Solving Systems of Equations Using Matrices.$$\left\{\begin{array}{c}x+2 y-2 z=-7 \\ 2 x+5 y-2 z=-10 \\ x-2 y-3 z=-9\end{array}\right.$$

Answer

**step1 Represent the System as an Augmented Matrix**

The given system of linear equations can be represented as an augmented matrix.
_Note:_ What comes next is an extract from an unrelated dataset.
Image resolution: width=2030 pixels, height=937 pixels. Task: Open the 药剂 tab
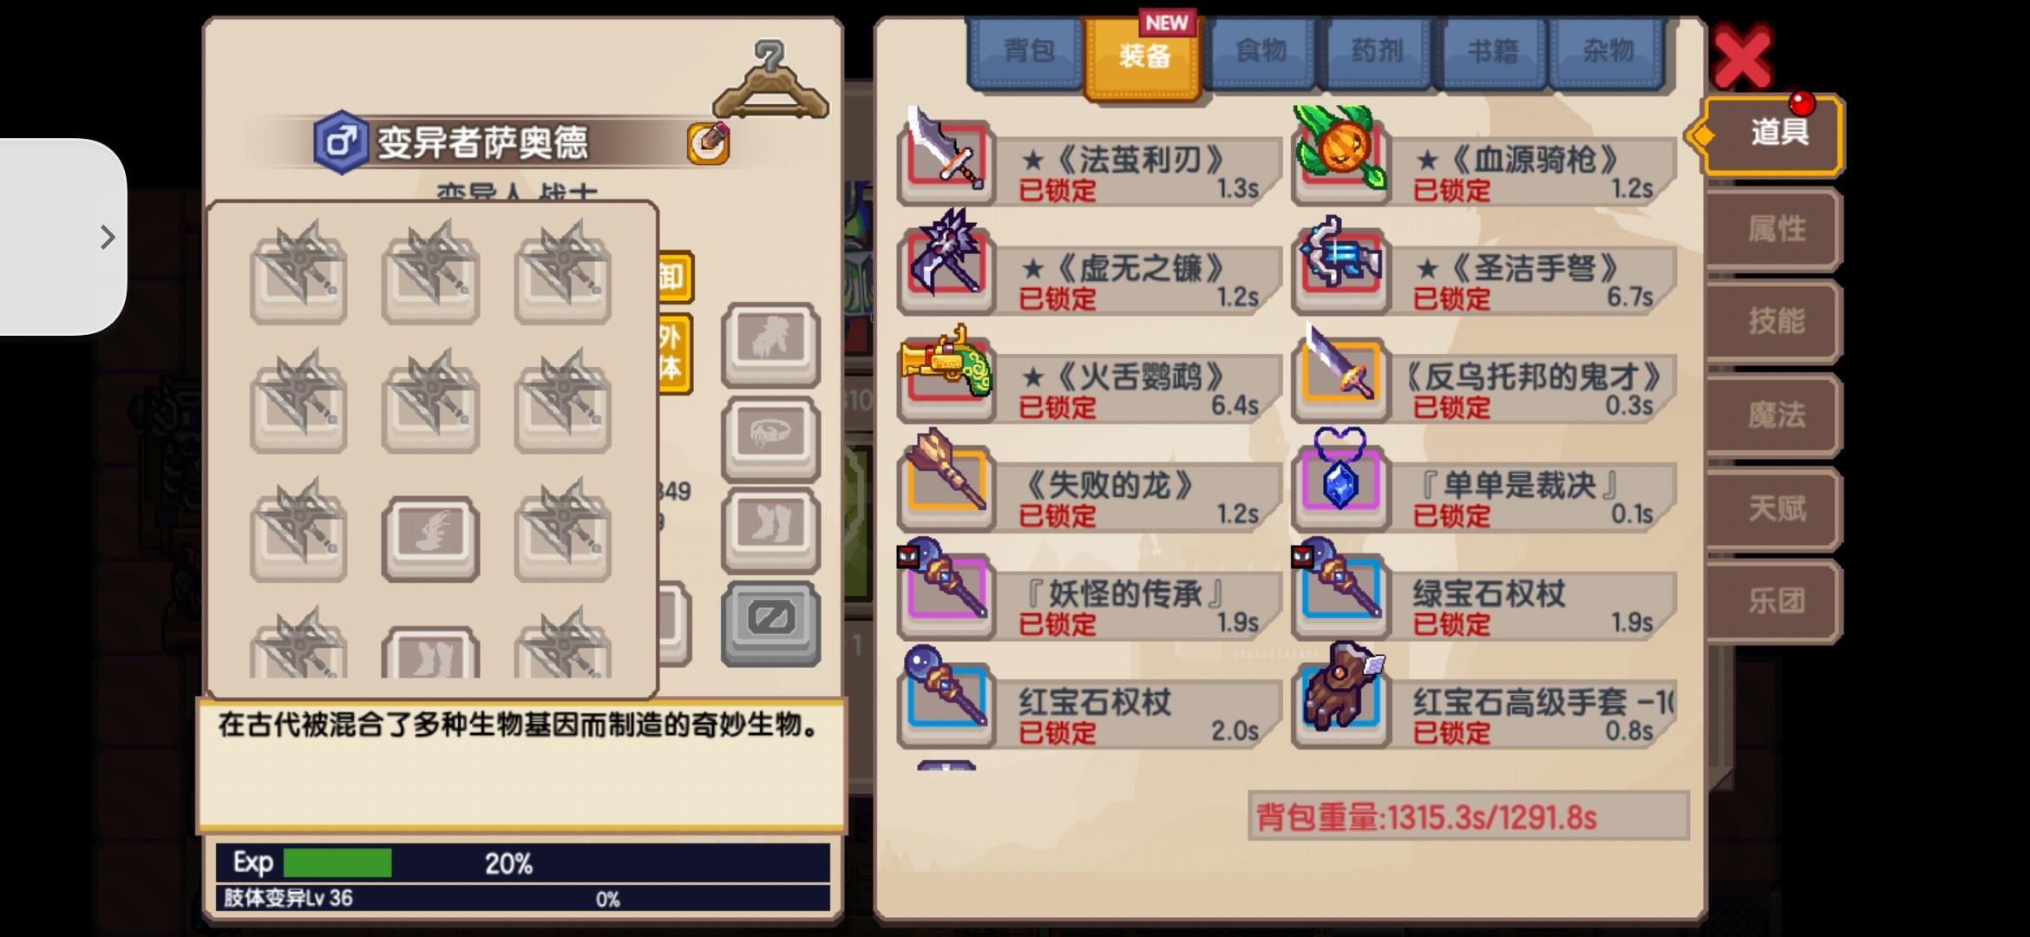coord(1376,52)
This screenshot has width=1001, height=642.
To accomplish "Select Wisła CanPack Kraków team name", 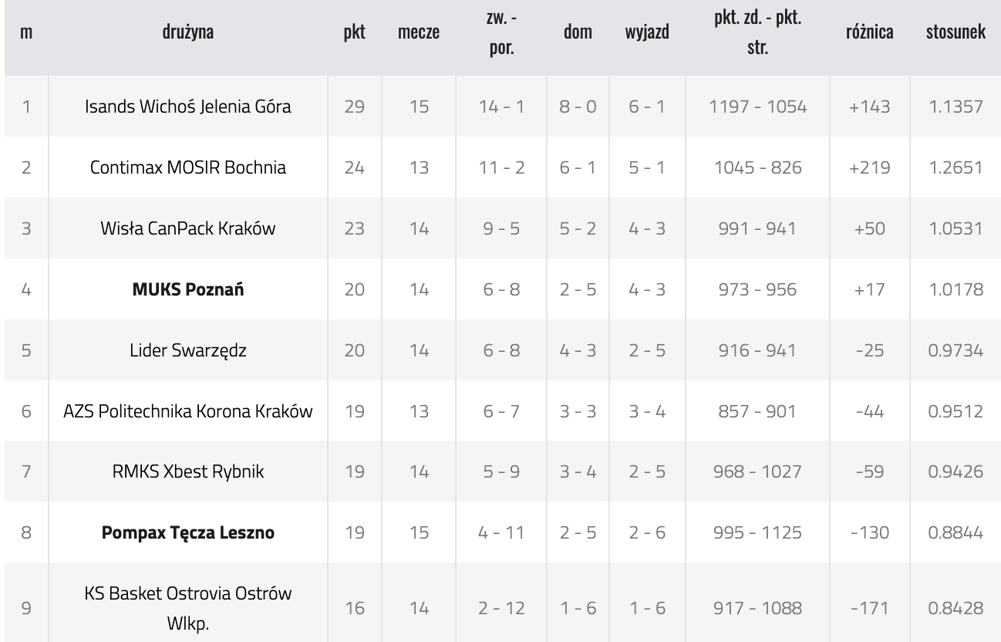I will (x=188, y=228).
In this matrix, the coefficients of the variables (x, y, z) form the left side, and the constant terms from the right side of the equations are placed on the right, separated by a vertical line.

$$\begin{bmatrix} 1 & 2 & -2 & | & -7 \\ 2 & 5 & -2 & | & -10 \\ 1 & -2 & -3 & | & -9 \end{bmatrix}$$

**step2 Eliminate x from the Second and Third Equations**

To simplify the matrix, we aim to make the elements below the leading '1' in the first column (the x-coefficients) zero. This is done by performing elementary row operations.
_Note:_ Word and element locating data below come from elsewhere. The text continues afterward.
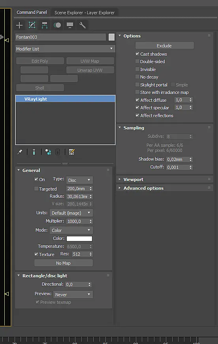Open the Utilities wrench icon
The width and height of the screenshot is (218, 344).
tap(82, 25)
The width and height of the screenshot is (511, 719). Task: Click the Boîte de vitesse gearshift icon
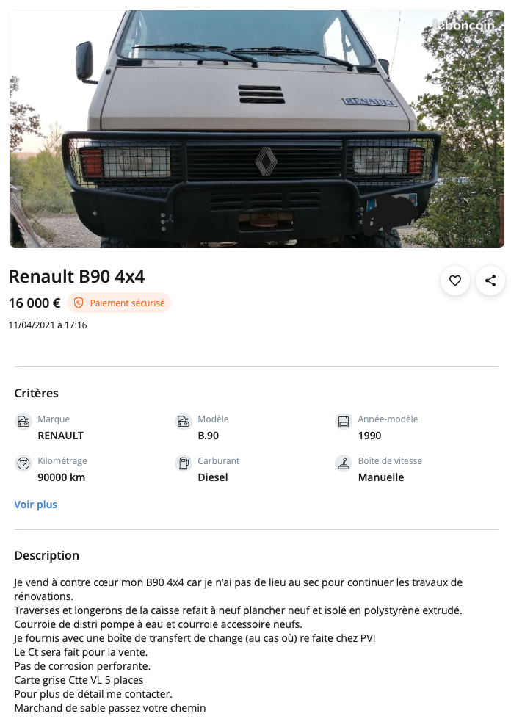(344, 463)
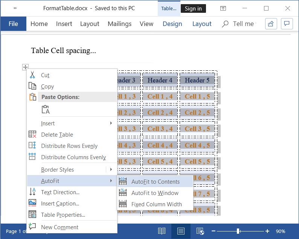Click the Tell me search field
Viewport: 299px width, 239px height.
[x=243, y=24]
First, subtract 2 times the first row from the second row to eliminate x from the second equation.

$$R_2 \leftarrow R_2 - 2R_1$$

Then, subtract the first row from the third row to eliminate x from the third equation.

$$R_3 \leftarrow R_3 - R_1$$

Applying these operations, the matrix becomes:

$$\begin{bmatrix} 1 & 2 & -2 & | & -7 \\ 2-2(1) & 5-2(2) & -2-2(-2) & | & -10-2(-7) \\ 1-1 & -2-2 & -3-(-2) & | & -9-(-7) \end{bmatrix}$$

$$\begin{bmatrix} 1 & 2 & -2 & | & -7 \\ 0 & 1 & 2 & | & 4 \\ 0 & -4 & -1 & | & -2 \end{bmatrix}$$

**step3 Eliminate y from the Third Equation**

Next, we make the element below the leading '1' in the second column (the y-coefficient in the second row) zero. We use the second row to modify the third row.
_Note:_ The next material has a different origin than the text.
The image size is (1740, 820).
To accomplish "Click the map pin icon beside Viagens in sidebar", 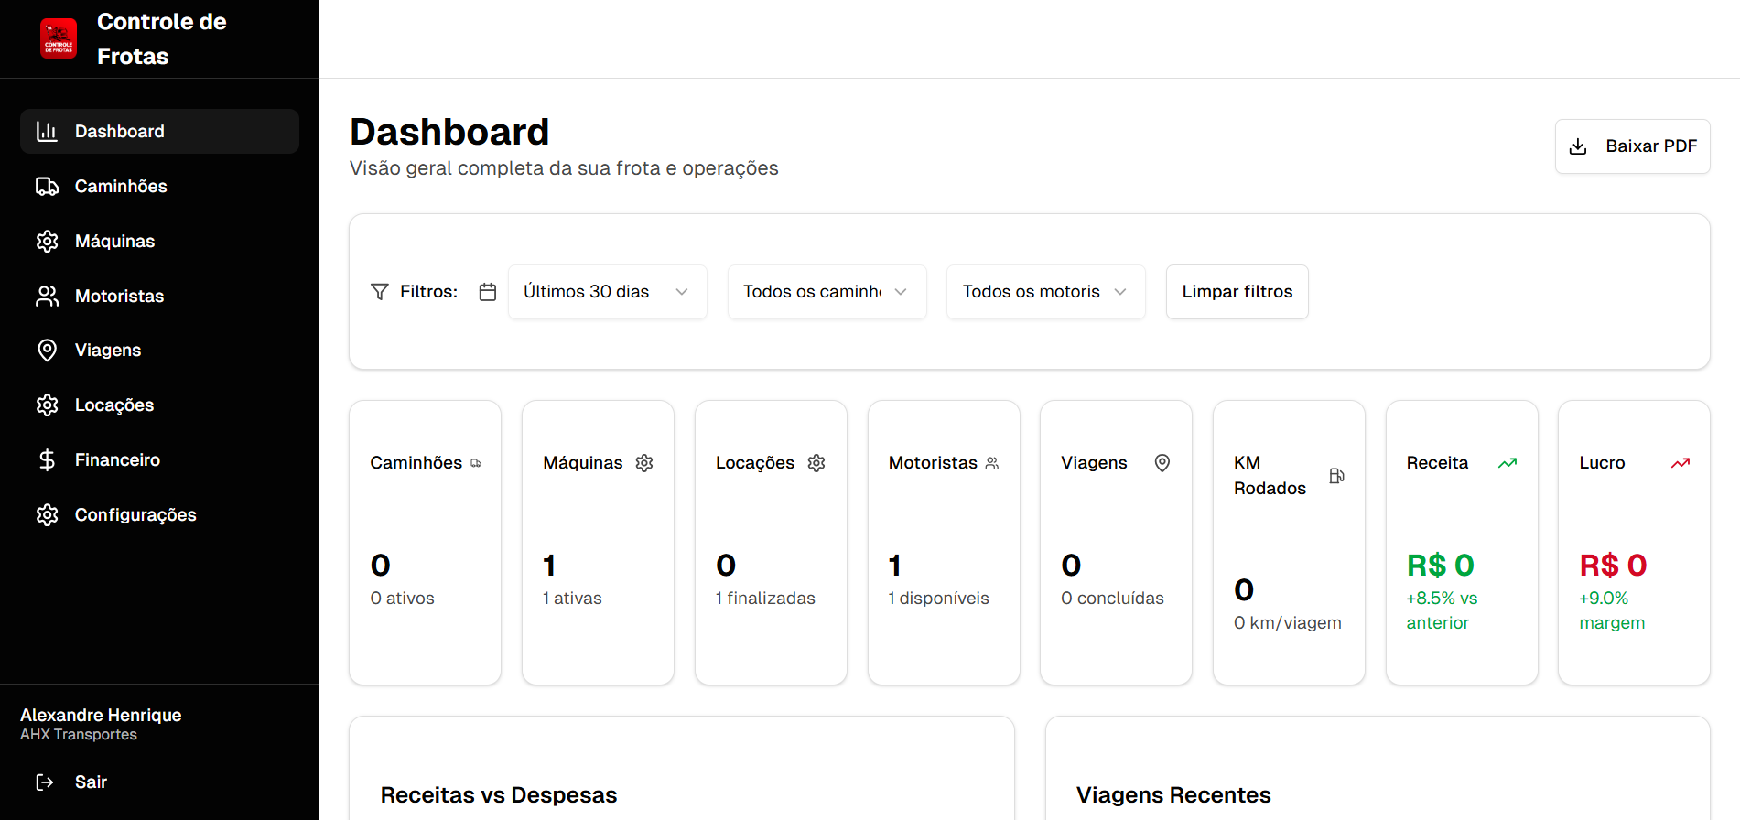I will tap(47, 351).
Add 4 times the second row to the third row to eliminate y from the third equation.

$$R_3 \leftarrow R_3 + 4R_2$$

Applying this operation, the matrix becomes:

$$\begin{bmatrix} 1 & 2 & -2 & | & -7 \\ 0 & 1 & 2 & | & 4 \\ 0+4(0) & -4+4(1) & -1+4(2) & | & -2+4(4) \end{bmatrix}$$

$$\begin{bmatrix} 1 & 2 & -2 & | & -7 \\ 0 & 1 & 2 & | & 4 \\ 0 & 0 & 7 & | & 14 \end{bmatrix}$$

**step4 Normalize the Third Row**

To obtain a leading '1' in the third row, we divide the entire third row by 7.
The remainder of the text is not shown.